Imagine you’re befuddled trying hard to imagine an abstract scientific concept (say vector spaces). Equations dance around you and manifest in things you see in everyday life. Symbols dangle from auto meters, sway with the coconut trees and bleed in sunsets. Listening to ‘Answers’ conjures a similar effect. It is abstract, imaginative and powerful.

‘Bandish’ is a two part haunting melody with an alap based on the Charukesi scale, that aptly sets up the main piece. A Bruebecky number with a ‘Delhicate’ touch, though set in 5/4 time, it is deftly executed and right from the onset you know this band interlocks masterfully. Tarun Balani’s drumming exquisitely rises and falls around the melody lines.

‘Prarthana’ opens with an interwoven piano riff in 6/8, culminating in a crescendo chorus. Aditya Balani’s solo is sedate and gradually induces chaos, on which trumpeter Aaron Bahr builds. One feels that the final chorus would have been at home right after the trumpet solo. ‘Sandhya’ is a fast faced post-bop 5/4 time ride with a delightful coda.

The melody of the title track ‘Answers’ seems to be asking questions rather than providing answers. Mimi Hristova’s viola adds a Celtic touch to the melody and Sharik Hasan’s comping on the track is effortless and delicate; something that sits at the back and sends chill down one’s spine.

The clawed arpeggios and circuitous riffs of aptly titled ‘Mirrors of Time’ portray a run-against-the-time activity in everyday life like doing a pile of dishes five minutes before your bus arrives. Time, the urban devil, has never been more aptly sonically represented. Aaron Bahr’s segue into the trumpet solo is haunting.

The first part of the final song ‘Quicksand’ is an ode to Led Zeppelin’s ‘Kashmir’. The song slowly progresses into somber moods, invoking desert sands and oases, reiterating the central theme of the album as presented in the title track.

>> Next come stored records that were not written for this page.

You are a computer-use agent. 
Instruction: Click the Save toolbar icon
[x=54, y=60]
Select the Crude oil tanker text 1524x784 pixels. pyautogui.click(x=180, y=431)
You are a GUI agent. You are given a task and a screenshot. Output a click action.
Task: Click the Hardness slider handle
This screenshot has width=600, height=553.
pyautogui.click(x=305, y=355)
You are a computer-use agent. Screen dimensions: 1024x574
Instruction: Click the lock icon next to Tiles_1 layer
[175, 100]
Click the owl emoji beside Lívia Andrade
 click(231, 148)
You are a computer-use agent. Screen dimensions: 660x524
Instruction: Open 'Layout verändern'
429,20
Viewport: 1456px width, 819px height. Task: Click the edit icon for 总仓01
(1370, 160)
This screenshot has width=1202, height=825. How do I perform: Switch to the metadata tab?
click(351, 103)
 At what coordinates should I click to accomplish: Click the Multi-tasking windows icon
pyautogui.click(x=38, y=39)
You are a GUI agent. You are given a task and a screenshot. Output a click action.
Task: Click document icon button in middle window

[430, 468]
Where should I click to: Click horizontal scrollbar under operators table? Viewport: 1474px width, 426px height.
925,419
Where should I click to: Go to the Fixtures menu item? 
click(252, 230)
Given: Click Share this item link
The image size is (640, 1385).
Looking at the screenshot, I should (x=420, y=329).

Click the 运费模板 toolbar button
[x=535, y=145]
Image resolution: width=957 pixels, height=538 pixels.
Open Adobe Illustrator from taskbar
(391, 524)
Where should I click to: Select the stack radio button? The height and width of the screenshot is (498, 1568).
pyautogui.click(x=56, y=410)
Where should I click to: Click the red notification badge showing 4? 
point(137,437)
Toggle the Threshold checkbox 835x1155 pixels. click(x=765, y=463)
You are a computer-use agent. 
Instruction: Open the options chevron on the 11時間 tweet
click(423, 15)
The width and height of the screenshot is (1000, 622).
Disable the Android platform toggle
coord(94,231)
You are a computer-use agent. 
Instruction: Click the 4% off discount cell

Answers is a blend of good old fashioned hard bop and Indian-jazz. It has a bit of Giant Steps and Prasanna-Vijay Iyer’s Tirtha. It swings and swirls, gets morose and introspective only to be resurrected in a fitting climax.  It’s like taking a brisk walk on a cold winter morning, you want to get home to the warmth but there’s something exotic and mystical about hanging around in the fog that keeps you out longer.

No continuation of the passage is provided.